Student's speed (relative to escalator) = Speed (relative to ground) + Escalator's speed
Student's speed (relative to escalator) = (30 / 11) m/s + 1.8 m/s
Student's speed (relative to escalator) ≈ 2.727 m/s + 1.8 m/s
Student's speed (relative to escalator) ≈ 4.527 m/s
4. **Round the answer:** Since the given speeds have one decimal place (1.8 m/s) or two significant figures (11 s), we can round our answer to one decimal place, which is 4.5 m/s. This is the minimum speed the student must run *on the escalator* to match the record. To *beat* the record, they need to exceed this speed.

Alternative answer

Answer: The student must exceed a speed of approximately $4.53 \mathrm{~m/s}$ relative to the escalator. Explain
This is a question about relative speed, which means how speeds combine when things are moving in relation to each other. . The solving step is:

1. **Figure out the minimum speed needed relative to the ground:**
The student needs to cover a distance of $30 \mathrm{~m}$ in less than $11 \mathrm{~s}$ to beat the record. To find the exact speed needed to *match* the record, I divided the distance by the time:
Speed (relative to ground) = Distance / Time = $30 \mathrm{~m} / 11 \mathrm{~s} \approx 2.727 \mathrm{~m/s}$.
So, the student's speed relative to the ground must be *greater* than $2.727 \mathrm{~m/s}$.

2. **Understand how speeds combine on the escalator:**
The escalator is moving downwards at $1.8 \mathrm{~m/s}$. The student is running upwards, against the escalator's movement. This means the escalator's speed works *against* the student's speed.
So, the student's speed relative to the ground is their speed relative to the escalator *minus* the escalator's speed.
Student's Speed (relative to ground) = Student's Speed (relative to escalator) - Escalator's Speed.

3. **Set up the calculation:**
Let's call the speed the student runs on the escalator (what we want to find) "Student's Escalator Speed".
We know:
Student's Escalator Speed - $1.8 \mathrm{~m/s}$ > $2.727 \mathrm{~m/s}$ (from step 1).
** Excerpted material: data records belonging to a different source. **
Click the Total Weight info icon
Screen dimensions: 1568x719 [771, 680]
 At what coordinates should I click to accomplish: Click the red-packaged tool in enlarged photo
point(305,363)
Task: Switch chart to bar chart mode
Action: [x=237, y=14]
4. **Solve for "Student's Escalator Speed":**
To find what "Student's Escalator Speed" must be, I added $1.8 \mathrm{~m/s}$ to both sides of the inequality:
Student's Escalator Speed > $2.727 \mathrm{~m/s} + 1.8 \mathrm{~m/s}$
Student's Escalator Speed > $4.527 \mathrm{~m/s}$

5. **Round the answer:**
To beat the record, the student needs to run faster than $4.527 \mathrm{~m/s}$ relative to the escalator. Rounding to two decimal places (like the given values), that's approximately $4.53 \mathrm{~m/s}$.